For the first time in more than 30 years, lava is flowing on the floor of Halema'uma'u crater in Hawaii.
Kilauea volcano's volatile lava lake spilled over the rim of a deep vent within Halema'uma'u crater several times overnight, lapping onto the edges of the vent like an overflowing pool. The lava lake sits in a crater within a crater: Halema'uma'u crater is the deep, wide pit at the top of Kilauea volcano. For this reason, the lava flood poses no risk to people or structures, said Matt Patrick, a geologist at the U.S. Geological Survey's Hawaiian Volcano Observatory.
However, the fresh lava has reached the wall of Halema'uma'u crater, triggering rockfalls and spectacular explosions as cold rock hits hot lava. A rockfall yesterday morning (April 28) tossed molten rock 280 feet (85 meters) high onto the edge of Halema'uma'u crater, Patrick said.

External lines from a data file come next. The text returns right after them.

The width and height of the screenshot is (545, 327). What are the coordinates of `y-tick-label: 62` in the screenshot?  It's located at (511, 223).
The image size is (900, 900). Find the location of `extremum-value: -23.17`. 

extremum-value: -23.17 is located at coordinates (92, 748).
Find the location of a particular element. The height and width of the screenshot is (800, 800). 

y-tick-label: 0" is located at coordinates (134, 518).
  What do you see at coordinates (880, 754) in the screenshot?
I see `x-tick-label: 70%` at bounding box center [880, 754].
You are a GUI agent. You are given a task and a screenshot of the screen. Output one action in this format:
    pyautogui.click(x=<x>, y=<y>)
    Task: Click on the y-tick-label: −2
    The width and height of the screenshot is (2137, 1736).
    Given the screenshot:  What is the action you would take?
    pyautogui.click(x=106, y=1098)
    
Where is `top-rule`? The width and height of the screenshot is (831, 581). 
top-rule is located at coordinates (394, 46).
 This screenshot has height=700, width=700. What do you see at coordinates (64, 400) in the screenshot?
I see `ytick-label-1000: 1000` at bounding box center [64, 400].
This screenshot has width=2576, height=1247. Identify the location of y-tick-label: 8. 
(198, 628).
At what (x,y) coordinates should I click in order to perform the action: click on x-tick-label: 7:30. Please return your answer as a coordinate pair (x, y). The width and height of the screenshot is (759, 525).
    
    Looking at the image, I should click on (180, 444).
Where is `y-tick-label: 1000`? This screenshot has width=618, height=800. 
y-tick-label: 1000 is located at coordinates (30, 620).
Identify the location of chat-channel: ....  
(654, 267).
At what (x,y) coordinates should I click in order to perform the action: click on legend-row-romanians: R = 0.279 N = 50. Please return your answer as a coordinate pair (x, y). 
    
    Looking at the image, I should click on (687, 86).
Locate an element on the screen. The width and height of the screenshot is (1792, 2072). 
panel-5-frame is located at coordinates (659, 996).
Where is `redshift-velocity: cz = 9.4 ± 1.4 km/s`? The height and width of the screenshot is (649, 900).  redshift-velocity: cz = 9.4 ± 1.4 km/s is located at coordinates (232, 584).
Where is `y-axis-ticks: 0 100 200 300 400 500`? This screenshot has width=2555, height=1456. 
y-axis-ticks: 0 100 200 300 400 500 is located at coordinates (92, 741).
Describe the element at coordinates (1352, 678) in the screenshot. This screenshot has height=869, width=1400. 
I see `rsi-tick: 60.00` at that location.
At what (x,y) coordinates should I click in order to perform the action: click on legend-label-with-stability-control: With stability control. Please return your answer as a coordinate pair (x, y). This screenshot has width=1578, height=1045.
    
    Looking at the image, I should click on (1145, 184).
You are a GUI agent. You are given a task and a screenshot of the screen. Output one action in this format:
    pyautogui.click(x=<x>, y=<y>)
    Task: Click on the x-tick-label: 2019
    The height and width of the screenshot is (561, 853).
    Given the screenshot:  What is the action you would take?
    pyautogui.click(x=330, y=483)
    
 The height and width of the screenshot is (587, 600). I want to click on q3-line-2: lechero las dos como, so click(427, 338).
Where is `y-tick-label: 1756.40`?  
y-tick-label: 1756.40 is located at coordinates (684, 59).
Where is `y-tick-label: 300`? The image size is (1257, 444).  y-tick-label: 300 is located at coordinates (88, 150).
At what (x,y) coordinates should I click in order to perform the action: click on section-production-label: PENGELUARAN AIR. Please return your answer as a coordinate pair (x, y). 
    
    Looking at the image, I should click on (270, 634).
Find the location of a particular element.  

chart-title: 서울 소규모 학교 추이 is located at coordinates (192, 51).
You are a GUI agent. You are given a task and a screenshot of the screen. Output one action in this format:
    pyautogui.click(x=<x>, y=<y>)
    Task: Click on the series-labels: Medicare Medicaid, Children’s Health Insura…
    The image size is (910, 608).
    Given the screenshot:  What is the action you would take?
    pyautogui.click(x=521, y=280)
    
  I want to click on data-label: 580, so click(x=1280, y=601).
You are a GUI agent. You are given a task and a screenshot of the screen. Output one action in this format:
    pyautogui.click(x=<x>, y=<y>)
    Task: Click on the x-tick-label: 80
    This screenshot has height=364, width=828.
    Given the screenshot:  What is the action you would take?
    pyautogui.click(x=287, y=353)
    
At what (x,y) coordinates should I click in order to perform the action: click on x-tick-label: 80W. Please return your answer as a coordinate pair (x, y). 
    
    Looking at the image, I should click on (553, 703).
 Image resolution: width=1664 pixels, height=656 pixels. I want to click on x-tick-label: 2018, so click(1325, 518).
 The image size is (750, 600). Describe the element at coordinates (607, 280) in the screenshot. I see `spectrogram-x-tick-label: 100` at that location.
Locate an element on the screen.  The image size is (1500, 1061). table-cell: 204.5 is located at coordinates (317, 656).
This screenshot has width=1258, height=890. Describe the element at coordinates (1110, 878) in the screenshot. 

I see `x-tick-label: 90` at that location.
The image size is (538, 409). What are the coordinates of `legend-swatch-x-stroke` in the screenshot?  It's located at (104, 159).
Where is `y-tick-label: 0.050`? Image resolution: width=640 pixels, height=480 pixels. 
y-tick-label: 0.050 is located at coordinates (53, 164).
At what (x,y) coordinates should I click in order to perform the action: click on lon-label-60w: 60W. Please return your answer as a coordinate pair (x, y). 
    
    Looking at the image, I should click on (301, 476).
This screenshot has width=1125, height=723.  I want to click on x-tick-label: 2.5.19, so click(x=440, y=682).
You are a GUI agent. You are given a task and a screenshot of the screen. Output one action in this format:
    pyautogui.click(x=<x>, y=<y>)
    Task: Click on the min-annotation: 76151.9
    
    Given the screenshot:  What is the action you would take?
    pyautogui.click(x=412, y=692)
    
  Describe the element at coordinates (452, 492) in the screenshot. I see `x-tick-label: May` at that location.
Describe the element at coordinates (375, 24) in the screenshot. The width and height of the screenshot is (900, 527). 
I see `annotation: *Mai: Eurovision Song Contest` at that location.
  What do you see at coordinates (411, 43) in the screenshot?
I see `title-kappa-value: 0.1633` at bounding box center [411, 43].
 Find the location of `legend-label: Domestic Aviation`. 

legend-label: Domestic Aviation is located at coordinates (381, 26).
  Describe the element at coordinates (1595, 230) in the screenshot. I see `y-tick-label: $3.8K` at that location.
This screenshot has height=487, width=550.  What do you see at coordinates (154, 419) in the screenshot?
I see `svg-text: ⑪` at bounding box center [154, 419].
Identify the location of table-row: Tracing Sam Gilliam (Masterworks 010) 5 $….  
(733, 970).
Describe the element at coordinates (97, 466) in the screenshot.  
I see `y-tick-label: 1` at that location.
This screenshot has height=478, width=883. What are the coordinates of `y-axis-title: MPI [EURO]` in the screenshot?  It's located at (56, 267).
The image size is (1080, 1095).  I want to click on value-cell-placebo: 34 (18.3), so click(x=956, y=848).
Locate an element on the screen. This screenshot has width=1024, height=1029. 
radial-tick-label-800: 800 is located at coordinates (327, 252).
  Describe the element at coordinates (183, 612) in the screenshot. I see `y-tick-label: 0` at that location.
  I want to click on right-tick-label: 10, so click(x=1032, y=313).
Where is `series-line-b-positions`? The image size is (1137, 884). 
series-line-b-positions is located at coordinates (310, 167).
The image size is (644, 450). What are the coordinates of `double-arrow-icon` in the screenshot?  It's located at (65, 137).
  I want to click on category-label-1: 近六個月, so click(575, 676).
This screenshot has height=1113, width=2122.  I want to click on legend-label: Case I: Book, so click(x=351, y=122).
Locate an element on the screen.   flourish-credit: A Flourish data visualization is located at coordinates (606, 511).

The lava landed on instruments monitoring the churning lake surface and scorched an old fence. [Watch: Rock Falling into Lava Lake Triggers Explosion]
Close monitoring has revealed that the lava lake changes every day, rising and falling by the minute as gas builds up in the lava and then escapes. The lake surface also swells and drops when new magma flows into the volcano's underground reservoir of molten rock, or when magma is tapped during eruptions.
To watch the ongoing eruptions at Kilauea, visit the volcano observatory's live webcams.
Kilauea's lava lake is second only to Nyiragongo volcano's in size, according to the USGS. Mount Nyiragongo is in the Democratic Republic of the Congo. Kilauea's lake is 560 feet by 720 feet (170 m by 220 m).
Until this month, the lava lake had risen as high as 72 feet (22 m) below the crater's rim and had dropped more than 720 feet below the rim at its lowest level. The lava lake, which emerged in February 2010, has never reached the crater's rim before. However, Kilauea volcano has a long history of summit eruptions, the most recent of which was in 1982. The deep vent holding the lava lake formed on March 19, 2008.
Kilauea volcano has erupted continuously since 1983 from its slopes, in an area called the East Rift Zone. The flows have destroyed more than 200 structures and have buried about 9 miles (14.5 kilometers) of highway with as much as 115 feet (35 m) of lava.